### AANGELEVERDE TEKST

↓↓↓

Boekhouding en openbaarmaking van jaarstukken

De meeste ondernemers beschouwen boekhouden niet als een favoriete tijdsbesteding, maar er valt eenvoudigweg niet aan te ontkomen. Het bijhouden van de administratie is niet alleen bedrijfseconomisch gezien een noodzakelijke activiteit, het is ook een wettelijke verplichting. Met name ten behoeve van de fiscus. Maar ook andere personen en instanties (afnemers, de bank, werknemers) hebben belang bij juiste informatie over de financiële stand van zaken van een onderneming. De wet vereist dat alle bedrijven en beroepsbeoefenaren, ongeacht de rechtsvorm, administratie bijhouden. Alle boeken en bescheiden moeten worden bewaard. De bewaartermijn is onlangs verkort van tien naar zeven jaar. De boekhouding kan ook op diskette, cd-rom en andere electronische gegevensdragers worden bewaard, zolang deze maar gedurende zeven jaar te raadplegen zijn. Openbaarmaking Niet alle bedrijven zijn verplicht hun jaarstukken openbaar te maken. Een deponeringsplicht geldt in beginsel alleen voor een aantal specifieke rechtsvormen: de naamloze vennootschap (N.V.), besloten vennootschap (B.V.), coöperatie en onderlinge waarborgmaatschappij. Deze rechtsvormen moeten hun jaarstukken deponeren bij de Kamer van Koophandel.

↑↑↑

[Vermeldingen uit de dataset]
↓↓↓

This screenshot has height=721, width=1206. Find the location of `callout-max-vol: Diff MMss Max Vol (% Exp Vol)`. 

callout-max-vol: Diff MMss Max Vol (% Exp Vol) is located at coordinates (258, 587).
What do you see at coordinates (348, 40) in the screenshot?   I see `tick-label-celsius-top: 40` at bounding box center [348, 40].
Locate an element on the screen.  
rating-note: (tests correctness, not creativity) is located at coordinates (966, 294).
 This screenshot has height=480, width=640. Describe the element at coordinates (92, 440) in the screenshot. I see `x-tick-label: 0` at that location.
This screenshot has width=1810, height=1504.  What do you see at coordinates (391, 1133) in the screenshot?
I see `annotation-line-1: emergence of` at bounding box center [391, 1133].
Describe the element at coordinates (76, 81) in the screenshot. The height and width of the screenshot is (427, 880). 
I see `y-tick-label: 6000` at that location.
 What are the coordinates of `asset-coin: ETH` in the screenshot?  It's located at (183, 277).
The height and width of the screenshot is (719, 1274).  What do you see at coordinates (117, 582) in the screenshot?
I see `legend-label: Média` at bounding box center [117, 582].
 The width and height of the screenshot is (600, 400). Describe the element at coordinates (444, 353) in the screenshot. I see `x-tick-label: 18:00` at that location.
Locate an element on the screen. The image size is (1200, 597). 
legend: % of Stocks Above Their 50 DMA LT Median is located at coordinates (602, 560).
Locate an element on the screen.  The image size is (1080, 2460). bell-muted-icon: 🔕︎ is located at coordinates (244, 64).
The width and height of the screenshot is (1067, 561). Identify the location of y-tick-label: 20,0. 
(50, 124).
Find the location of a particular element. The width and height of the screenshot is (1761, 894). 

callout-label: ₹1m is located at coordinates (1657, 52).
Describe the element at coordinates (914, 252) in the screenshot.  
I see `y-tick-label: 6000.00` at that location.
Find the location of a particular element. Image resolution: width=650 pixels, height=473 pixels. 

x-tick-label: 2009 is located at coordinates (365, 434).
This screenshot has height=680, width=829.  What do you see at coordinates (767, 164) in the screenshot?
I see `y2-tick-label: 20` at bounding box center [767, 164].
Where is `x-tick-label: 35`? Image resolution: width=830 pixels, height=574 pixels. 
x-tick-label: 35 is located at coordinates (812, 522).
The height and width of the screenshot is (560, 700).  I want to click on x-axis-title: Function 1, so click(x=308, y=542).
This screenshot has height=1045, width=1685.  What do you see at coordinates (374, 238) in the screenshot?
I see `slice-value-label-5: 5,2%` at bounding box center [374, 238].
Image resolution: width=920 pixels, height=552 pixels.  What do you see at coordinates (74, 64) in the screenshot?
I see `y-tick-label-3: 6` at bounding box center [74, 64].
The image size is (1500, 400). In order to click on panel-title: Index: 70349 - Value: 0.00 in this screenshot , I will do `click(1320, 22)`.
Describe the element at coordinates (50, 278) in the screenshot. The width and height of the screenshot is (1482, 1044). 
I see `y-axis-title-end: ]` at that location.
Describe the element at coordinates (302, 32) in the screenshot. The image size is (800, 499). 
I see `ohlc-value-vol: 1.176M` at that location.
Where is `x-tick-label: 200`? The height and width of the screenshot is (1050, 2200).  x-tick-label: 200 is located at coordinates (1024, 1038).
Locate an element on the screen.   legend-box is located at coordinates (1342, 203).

↑↑↑

### OPDRACHT
Zet de tekst over boekhouding en de openbaarmaking van jaarstukken voort, te beginnen na de laatste zin.

### UITWERKING
De wet geeft de termijnen aan waarbinnen de jaarstukken moeten zijn opgemaakt, goedgekeurd en openbaar gemaakt. Indien het boekjaar gelijk loopt met het kalenderjaar, moeten de jaarstukken over 1998 uiterlijk vòòr 1 juli 1999 bij de Kamer van Koophandel gedeponeerd zijn. Is er uitstel door de algemene vergadering verleend (maximaal zes maanden), dan moeten de jaarstukken uiterlijk vòòr 1 februari 2000 gedeponeerd zijn. Belang van deponeren De jaarstukken liggen bij het handelsregister voor een ieder ter inzage. Hoe groter de maatschappelijke betekenis van de onderneming, hoe meer gegevens openbaar gemaakt moeten worden. Belanghebbenden, zoals aandeelhouders, leveranciers en werknemers, kunnen daarvan kennis nemen. Omdat de wetgever hecht aan een tijdige deponering van de jaarcijfers zijn er redelijk zware sancties in de wet opgenomen. Het niet of laat voldoen aan de wettelijke deponerings-plicht kan daarom verstrekkende gevolgen hebben. Dit verzuim wordt gezien als een economisch delict op grond waarvan de Economische Controle Dienst een geldboete kan opleggen van maximaal f 25.000,-. Daarnaast kan iedere belanghebbende via de rechter nakoming vorderen van de deponeringsplicht. Ook kan èèn en ander gevolgen hebben voor de persoonlijke aansprakelijkheid van bestuurders en commissarissen in geval van faillissement van de rechtspersoon.